Instruction: Print the lines of the listing from the line containing "Select user Воронин Ник in the list" through the line containing "tap(59, 634)", inclusive, reproducing them without any change.

Stored data:
━━━━━━━━━━━━━━━━━━━━━━━━━━━━━━
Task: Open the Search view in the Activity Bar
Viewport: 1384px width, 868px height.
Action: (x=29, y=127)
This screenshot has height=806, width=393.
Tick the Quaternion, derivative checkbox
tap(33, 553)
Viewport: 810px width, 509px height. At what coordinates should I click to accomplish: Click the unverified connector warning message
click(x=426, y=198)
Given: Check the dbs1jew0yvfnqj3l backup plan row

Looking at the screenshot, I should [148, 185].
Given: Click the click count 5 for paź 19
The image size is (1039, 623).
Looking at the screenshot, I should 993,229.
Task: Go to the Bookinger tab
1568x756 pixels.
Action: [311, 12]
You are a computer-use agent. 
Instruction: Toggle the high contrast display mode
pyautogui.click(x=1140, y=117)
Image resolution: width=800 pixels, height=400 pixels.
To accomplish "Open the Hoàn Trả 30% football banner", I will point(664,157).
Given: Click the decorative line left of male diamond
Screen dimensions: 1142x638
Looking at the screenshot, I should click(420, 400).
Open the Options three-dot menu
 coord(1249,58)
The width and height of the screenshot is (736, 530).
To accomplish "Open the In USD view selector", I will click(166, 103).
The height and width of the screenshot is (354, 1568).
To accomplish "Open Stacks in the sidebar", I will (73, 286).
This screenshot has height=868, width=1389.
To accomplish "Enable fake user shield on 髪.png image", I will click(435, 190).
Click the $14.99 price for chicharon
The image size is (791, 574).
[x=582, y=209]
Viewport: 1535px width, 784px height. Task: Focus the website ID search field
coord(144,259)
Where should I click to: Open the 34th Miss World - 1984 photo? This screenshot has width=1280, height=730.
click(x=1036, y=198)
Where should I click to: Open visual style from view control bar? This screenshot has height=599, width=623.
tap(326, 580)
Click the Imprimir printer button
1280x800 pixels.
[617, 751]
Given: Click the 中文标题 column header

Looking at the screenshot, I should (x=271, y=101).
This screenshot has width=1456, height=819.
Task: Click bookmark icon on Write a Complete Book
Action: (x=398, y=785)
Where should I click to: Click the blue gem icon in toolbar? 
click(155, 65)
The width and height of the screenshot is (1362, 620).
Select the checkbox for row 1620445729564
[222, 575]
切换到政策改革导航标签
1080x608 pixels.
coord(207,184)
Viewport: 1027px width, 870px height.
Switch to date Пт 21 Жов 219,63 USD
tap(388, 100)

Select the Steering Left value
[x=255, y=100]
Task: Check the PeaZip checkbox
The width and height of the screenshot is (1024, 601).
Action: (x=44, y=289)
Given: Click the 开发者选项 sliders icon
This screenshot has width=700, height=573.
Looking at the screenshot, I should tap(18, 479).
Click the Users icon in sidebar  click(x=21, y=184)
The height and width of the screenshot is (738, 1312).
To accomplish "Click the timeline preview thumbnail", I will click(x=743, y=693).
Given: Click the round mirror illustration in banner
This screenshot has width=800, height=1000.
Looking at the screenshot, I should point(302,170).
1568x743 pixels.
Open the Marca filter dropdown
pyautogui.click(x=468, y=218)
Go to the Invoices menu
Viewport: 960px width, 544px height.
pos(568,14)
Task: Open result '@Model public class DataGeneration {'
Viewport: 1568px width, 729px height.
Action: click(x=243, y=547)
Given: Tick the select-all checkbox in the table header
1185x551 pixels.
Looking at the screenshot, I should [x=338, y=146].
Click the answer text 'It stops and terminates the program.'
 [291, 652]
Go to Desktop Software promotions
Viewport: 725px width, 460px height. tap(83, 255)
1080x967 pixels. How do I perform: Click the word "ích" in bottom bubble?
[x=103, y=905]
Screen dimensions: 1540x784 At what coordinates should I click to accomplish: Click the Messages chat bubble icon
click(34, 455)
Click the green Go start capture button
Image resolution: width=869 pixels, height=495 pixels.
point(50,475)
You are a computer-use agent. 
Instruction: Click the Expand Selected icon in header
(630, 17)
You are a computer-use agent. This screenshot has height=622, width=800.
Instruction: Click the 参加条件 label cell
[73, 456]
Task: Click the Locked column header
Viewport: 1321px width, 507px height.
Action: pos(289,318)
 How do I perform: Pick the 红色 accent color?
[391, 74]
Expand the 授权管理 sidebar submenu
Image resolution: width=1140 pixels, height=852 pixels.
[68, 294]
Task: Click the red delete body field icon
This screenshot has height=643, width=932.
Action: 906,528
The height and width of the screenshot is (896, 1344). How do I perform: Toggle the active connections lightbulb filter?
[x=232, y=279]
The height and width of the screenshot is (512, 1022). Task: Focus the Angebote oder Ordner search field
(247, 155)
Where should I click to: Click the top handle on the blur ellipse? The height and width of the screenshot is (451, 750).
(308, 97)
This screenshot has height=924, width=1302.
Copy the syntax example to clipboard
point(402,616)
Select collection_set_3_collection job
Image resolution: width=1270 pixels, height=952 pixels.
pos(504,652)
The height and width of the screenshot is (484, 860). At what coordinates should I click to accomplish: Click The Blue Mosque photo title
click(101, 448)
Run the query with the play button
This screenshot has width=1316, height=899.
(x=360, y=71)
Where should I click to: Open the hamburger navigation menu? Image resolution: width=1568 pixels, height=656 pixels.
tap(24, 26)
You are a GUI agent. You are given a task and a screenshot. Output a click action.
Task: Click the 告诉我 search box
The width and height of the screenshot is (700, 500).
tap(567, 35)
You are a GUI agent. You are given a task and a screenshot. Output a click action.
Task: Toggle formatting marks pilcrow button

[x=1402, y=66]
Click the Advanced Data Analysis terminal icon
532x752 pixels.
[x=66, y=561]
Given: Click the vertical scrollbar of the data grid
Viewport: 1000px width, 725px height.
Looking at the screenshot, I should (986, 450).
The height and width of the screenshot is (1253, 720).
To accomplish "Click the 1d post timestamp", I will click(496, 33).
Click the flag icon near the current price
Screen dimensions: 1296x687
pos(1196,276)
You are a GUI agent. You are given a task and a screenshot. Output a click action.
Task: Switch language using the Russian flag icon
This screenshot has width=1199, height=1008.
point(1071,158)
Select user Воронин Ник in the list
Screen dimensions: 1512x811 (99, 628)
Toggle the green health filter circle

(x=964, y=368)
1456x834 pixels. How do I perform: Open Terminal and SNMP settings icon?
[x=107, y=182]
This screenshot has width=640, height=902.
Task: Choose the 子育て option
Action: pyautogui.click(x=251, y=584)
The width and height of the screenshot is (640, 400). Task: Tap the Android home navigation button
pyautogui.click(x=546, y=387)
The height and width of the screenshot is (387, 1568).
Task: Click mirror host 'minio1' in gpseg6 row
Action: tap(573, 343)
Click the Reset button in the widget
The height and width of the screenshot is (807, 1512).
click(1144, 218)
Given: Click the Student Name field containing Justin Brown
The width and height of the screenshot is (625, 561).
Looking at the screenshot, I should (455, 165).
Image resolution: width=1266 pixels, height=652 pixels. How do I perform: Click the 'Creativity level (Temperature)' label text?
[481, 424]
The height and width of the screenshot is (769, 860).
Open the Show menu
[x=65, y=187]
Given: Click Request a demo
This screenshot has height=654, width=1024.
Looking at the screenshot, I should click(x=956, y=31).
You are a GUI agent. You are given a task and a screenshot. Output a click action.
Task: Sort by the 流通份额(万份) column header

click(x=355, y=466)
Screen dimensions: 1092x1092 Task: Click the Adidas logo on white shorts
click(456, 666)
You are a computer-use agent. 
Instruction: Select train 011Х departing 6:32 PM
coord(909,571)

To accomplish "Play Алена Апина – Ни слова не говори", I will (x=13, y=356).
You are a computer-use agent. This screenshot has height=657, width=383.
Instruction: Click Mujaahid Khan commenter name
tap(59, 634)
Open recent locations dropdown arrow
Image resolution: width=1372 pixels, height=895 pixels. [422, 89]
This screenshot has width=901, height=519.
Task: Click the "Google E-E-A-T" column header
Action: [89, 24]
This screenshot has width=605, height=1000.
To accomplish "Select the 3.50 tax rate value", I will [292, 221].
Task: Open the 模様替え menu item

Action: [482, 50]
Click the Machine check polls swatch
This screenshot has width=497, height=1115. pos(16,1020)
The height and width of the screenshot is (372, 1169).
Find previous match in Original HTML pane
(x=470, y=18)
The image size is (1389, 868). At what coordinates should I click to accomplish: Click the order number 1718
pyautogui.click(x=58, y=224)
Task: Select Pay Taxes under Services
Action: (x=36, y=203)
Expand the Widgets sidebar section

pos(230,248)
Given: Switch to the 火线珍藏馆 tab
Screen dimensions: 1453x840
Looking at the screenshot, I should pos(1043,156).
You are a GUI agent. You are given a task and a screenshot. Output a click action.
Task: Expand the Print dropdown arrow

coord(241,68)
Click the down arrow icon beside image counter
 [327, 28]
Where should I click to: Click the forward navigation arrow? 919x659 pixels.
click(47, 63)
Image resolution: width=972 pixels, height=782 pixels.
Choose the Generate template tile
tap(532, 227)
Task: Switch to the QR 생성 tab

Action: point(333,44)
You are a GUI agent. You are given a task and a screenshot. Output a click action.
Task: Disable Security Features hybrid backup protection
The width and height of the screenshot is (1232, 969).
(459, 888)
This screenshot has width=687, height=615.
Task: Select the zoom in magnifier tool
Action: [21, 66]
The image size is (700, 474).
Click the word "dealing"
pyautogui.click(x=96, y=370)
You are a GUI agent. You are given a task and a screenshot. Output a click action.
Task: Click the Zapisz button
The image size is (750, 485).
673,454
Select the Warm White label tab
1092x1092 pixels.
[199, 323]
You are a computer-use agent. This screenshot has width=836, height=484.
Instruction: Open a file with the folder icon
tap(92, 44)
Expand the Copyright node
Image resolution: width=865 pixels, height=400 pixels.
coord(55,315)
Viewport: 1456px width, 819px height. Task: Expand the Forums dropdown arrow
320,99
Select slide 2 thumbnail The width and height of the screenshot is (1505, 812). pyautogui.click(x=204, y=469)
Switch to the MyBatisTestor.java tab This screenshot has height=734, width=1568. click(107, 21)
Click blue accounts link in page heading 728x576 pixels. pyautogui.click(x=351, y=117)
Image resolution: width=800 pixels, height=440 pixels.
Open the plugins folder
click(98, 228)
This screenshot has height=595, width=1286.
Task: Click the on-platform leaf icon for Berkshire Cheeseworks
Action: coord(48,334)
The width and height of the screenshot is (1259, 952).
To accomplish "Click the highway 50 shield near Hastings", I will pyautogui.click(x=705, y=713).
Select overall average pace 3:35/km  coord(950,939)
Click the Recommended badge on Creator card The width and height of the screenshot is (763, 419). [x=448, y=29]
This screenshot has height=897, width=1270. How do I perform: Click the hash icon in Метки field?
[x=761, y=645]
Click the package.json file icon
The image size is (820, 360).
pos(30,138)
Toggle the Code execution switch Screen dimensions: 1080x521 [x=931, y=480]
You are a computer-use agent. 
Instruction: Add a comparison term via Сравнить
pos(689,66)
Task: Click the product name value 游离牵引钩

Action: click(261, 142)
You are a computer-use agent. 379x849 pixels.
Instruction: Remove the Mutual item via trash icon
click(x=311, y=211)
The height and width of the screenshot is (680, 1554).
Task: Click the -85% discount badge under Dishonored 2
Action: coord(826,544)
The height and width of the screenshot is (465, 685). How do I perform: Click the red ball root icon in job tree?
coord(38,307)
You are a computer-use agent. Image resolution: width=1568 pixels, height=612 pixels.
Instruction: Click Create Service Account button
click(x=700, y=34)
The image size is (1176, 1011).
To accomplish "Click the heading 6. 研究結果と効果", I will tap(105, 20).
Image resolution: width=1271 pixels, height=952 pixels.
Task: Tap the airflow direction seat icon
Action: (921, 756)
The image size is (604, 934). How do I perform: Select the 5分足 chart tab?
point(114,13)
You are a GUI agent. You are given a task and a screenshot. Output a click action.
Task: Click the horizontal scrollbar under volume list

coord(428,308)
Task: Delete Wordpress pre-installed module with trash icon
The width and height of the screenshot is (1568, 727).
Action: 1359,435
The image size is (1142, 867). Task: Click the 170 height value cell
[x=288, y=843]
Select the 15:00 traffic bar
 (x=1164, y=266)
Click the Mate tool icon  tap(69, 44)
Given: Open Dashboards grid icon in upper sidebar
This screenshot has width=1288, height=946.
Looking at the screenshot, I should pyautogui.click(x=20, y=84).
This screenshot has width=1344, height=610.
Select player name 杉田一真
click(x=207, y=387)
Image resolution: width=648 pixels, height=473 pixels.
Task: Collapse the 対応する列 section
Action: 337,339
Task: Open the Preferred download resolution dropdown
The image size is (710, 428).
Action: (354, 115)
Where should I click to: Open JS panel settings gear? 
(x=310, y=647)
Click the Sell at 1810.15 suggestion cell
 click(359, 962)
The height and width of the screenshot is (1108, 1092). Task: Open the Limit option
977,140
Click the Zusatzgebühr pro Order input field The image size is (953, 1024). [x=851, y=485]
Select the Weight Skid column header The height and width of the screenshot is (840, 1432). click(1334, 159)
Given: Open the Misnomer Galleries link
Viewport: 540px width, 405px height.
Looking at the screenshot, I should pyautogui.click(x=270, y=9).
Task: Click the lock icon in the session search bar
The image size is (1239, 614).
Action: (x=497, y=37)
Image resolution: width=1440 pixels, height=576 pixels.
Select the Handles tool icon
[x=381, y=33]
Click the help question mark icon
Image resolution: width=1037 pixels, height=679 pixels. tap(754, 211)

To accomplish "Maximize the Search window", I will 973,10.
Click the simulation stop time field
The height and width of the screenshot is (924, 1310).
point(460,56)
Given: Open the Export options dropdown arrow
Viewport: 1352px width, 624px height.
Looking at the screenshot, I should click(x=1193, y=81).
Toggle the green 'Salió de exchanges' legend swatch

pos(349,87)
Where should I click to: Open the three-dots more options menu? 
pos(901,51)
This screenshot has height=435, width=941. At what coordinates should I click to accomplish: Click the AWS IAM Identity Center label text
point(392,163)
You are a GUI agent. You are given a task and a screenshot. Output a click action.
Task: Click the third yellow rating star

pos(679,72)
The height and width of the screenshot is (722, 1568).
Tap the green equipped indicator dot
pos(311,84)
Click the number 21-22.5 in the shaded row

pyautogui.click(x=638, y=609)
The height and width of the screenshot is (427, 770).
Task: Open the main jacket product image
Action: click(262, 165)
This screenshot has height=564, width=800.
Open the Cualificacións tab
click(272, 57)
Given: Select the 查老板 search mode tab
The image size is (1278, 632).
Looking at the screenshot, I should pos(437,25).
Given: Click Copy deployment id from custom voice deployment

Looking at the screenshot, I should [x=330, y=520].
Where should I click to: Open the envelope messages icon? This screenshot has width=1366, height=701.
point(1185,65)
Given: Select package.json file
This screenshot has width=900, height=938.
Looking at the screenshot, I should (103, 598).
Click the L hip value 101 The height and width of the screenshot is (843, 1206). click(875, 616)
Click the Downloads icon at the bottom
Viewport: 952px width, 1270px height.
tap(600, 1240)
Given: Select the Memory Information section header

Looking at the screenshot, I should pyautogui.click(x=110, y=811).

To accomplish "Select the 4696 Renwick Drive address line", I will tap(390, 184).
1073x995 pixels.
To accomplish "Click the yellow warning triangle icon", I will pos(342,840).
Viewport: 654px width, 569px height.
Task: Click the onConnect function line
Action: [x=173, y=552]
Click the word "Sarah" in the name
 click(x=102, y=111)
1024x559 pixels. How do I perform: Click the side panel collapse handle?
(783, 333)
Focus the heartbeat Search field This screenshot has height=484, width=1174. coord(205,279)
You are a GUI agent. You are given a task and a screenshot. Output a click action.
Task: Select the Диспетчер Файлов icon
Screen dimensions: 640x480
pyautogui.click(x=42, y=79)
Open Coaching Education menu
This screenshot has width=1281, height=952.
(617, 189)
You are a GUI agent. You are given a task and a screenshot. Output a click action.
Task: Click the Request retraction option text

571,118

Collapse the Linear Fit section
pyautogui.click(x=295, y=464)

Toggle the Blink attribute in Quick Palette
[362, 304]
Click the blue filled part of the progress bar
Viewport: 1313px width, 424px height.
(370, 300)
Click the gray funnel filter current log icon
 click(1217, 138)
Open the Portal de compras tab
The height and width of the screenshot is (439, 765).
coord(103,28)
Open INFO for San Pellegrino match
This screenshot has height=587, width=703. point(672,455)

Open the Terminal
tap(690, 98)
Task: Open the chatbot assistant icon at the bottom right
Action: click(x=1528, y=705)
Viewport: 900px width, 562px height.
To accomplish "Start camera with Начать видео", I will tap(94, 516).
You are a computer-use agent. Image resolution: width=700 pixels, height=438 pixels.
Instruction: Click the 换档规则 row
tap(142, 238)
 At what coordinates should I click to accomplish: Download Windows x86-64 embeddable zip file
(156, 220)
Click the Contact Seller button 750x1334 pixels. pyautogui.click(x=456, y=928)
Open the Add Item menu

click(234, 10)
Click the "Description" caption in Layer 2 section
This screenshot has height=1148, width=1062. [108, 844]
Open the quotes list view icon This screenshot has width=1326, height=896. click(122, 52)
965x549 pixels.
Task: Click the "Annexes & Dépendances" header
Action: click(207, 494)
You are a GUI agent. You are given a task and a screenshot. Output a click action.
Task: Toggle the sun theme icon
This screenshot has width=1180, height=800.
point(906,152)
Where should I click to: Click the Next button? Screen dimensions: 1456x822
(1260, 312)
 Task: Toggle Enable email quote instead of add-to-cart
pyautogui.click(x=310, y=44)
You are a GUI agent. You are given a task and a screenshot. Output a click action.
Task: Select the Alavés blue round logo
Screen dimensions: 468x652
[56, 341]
━━━━━━━━━━━━━━━━━━━━━━━━━━━━━━
Exercise response:
Select user Воронин Ник in the list
Screen dimensions: 1512x811 (99, 628)
Toggle the green health filter circle

(x=964, y=368)
1456x834 pixels. How do I perform: Open Terminal and SNMP settings icon?
[x=107, y=182]
This screenshot has width=640, height=902.
Task: Choose the 子育て option
Action: pyautogui.click(x=251, y=584)
The width and height of the screenshot is (640, 400). Task: Tap the Android home navigation button
pyautogui.click(x=546, y=387)
The height and width of the screenshot is (387, 1568).
Task: Click mirror host 'minio1' in gpseg6 row
Action: tap(573, 343)
Click the Reset button in the widget
The height and width of the screenshot is (807, 1512).
click(1144, 218)
Given: Click the Student Name field containing Justin Brown
The width and height of the screenshot is (625, 561).
Looking at the screenshot, I should (455, 165).
Image resolution: width=1266 pixels, height=652 pixels. How do I perform: Click the 'Creativity level (Temperature)' label text?
[481, 424]
The height and width of the screenshot is (769, 860).
Open the Show menu
[x=65, y=187]
Given: Click Request a demo
This screenshot has height=654, width=1024.
Looking at the screenshot, I should click(x=956, y=31).
You are a GUI agent. You are given a task and a screenshot. Output a click action.
Task: Sort by the 流通份额(万份) column header

click(x=355, y=466)
Screen dimensions: 1092x1092 Task: Click the Adidas logo on white shorts
click(456, 666)
You are a computer-use agent. 
Instruction: Select train 011Х departing 6:32 PM
coord(909,571)

To accomplish "Play Алена Апина – Ни слова не говори", I will (x=13, y=356).
You are a computer-use agent. This screenshot has height=657, width=383.
Instruction: Click Mujaahid Khan commenter name
tap(59, 634)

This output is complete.